In the case of Occidental Petroleum's deal for Anadarko Petroleum, the calculation is complicated by rumours and a bid battle with Chevron that preceded the deal, but however you cut it the shares now languish close to a 10-year low.
You can attribute some decline to "merger-arbs" — hedge funds which typically buy the target and sell the acquirer — but such significant falls cannot be so easily explained away.
In other cases, shareholders are choosing to stand and fight. Carl Icahn this week intensified his battle with the board of Occidental, calling for four directors to step aside.
The veteran activist, who owns 5 per cent of Occidental's shares, worth US$1.6b, has already sued the company over its "hugely overpriced" acquisition.
His particular bugbear, which is compelling, is that Occidental strained every sinew to avoid a shareholder vote. If it is so convinced that it is worth outbidding Chevron to snap up Anadarko's shale assets then it should let shareholders have their say.
But however valid his argument, Icahn's readiness to opine so colourfully and so frequently lessens the impact of any individual intervention.
More powerful is the opposition of long-only institutions. Scepticism about deals among big asset managers has always been out there. It is just usually communicated privately.

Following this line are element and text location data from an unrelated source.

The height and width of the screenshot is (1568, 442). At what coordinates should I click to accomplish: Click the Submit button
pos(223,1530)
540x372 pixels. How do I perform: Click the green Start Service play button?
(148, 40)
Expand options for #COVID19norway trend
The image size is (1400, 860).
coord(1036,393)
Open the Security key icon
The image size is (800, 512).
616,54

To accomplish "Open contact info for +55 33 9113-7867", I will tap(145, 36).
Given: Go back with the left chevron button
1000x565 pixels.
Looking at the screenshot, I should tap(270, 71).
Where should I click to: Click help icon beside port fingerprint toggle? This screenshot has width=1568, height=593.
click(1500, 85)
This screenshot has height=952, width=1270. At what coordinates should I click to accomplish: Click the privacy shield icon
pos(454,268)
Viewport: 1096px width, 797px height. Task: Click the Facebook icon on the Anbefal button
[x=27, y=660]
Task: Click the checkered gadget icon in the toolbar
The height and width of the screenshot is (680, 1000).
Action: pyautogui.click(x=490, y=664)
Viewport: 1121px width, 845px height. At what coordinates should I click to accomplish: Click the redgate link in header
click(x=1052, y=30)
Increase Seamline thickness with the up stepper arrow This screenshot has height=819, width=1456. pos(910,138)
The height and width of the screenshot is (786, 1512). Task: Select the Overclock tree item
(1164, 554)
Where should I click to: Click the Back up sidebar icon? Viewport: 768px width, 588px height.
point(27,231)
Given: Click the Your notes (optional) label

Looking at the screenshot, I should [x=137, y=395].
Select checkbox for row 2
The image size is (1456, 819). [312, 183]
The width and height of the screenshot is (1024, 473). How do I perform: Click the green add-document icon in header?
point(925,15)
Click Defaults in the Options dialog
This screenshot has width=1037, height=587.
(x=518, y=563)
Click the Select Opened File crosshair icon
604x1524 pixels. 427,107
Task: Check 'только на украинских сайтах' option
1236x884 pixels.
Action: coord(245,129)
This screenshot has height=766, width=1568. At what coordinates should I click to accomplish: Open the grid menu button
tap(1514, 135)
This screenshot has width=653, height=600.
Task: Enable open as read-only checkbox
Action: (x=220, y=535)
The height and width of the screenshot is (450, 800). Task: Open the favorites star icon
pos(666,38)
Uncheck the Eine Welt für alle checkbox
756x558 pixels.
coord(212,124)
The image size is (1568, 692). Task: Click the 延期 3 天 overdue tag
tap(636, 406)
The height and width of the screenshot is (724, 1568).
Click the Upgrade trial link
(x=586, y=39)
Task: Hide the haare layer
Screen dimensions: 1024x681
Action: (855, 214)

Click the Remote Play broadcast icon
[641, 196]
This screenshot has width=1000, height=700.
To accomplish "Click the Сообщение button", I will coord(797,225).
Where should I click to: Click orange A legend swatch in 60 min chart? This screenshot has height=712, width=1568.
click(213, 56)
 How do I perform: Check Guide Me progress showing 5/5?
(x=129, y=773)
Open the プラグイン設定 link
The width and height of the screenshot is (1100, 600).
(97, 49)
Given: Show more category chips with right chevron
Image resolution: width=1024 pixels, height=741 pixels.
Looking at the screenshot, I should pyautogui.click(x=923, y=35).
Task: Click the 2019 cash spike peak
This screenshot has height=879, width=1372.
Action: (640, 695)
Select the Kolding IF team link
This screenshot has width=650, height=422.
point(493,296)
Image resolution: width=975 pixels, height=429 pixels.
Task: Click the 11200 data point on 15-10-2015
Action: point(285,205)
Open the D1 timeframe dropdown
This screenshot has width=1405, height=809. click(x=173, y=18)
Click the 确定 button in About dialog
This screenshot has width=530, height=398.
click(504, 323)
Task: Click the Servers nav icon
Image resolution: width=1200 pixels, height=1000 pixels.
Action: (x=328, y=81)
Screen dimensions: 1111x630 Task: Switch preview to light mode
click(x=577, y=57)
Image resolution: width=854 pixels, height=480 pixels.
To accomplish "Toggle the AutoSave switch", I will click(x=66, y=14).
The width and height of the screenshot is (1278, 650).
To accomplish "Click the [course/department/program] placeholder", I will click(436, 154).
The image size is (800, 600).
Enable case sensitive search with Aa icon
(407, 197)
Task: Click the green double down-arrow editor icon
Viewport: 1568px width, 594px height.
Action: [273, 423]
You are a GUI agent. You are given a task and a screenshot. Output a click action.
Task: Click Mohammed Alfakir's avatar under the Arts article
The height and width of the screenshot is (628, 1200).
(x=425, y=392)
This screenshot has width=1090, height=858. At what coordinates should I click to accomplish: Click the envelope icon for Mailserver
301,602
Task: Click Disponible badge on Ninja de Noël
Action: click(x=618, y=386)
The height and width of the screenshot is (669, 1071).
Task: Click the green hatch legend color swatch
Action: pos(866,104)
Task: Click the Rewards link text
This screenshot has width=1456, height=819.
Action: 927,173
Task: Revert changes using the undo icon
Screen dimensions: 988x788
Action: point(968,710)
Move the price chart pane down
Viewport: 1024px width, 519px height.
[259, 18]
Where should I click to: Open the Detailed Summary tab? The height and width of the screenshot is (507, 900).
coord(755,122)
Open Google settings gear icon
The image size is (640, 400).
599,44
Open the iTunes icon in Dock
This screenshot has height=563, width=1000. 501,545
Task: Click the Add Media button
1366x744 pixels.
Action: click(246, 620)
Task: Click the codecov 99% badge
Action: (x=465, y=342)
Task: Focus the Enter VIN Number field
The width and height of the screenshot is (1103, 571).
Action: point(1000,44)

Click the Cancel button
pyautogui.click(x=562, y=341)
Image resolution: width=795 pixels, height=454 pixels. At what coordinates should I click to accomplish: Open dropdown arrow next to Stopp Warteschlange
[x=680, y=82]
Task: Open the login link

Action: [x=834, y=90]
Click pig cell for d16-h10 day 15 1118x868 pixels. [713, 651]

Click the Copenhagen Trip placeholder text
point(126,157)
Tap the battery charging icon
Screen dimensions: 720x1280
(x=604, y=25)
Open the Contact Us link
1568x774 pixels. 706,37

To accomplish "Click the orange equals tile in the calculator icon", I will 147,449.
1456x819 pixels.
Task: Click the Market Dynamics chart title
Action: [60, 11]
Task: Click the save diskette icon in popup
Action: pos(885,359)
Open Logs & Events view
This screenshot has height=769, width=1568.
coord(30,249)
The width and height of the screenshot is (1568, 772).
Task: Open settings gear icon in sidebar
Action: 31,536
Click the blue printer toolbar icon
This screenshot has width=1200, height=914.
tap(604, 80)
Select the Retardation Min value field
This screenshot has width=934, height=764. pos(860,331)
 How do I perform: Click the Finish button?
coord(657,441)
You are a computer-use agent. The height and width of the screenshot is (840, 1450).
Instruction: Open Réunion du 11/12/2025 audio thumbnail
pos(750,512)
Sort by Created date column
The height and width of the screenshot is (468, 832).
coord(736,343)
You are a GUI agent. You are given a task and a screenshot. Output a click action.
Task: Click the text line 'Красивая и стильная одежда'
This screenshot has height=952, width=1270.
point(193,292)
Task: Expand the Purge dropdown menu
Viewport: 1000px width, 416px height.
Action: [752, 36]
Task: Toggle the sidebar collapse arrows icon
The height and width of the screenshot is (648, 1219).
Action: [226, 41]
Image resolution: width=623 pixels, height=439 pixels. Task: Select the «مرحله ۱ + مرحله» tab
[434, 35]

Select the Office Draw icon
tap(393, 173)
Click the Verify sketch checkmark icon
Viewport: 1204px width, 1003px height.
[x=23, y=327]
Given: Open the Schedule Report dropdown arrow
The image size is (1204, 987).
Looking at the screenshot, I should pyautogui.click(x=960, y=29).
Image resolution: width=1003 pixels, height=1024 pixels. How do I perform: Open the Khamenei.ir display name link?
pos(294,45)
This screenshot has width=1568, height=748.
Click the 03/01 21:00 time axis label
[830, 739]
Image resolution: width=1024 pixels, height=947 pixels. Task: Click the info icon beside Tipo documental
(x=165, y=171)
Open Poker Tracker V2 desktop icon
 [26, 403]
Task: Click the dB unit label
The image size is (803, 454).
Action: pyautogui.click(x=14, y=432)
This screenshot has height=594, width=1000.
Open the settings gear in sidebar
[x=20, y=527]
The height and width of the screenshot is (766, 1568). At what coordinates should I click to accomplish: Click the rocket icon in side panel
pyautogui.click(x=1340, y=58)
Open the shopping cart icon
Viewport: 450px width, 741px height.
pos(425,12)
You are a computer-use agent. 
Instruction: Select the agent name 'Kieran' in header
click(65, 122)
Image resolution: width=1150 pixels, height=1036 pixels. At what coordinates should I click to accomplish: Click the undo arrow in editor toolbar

"You have let us down" is the title of an email from a portfolio manager at Columbia Seligman to HP's chief financial officer, just after the computer company announced its US$11b acquisition of Autonomy, the UK software maker, in 2011. That is just one of a series of blunt rebukes from institutional investors that only became public thanks to one of the various court cases that have shed light on the calamitous deal.
Increasingly, though, investors are deliberately raising their head above the parapet. Wellington Investment Management, the top shareholder in Bristol-Myers Squibb, put out a press release in February to say that it did not support the pharmaceutical company's proposed Celgene acquisition.
In Occidental's case it is not just Icahn who is exercised. T Rowe Price, a usually placid asset manager, has labelled the price "extraordinarily expensive" and said "we don't feel we have any choice" to vote against the board's re-election given its refusal to grant a vote on the deal.
The level of acrimony requires a response. Managements might spend more time mollifying shareholders or — in the US and other jurisdictions where this allowed — try to ignore them. But continued sell-offs and fights will have a deterrent effect: less elephant hunting.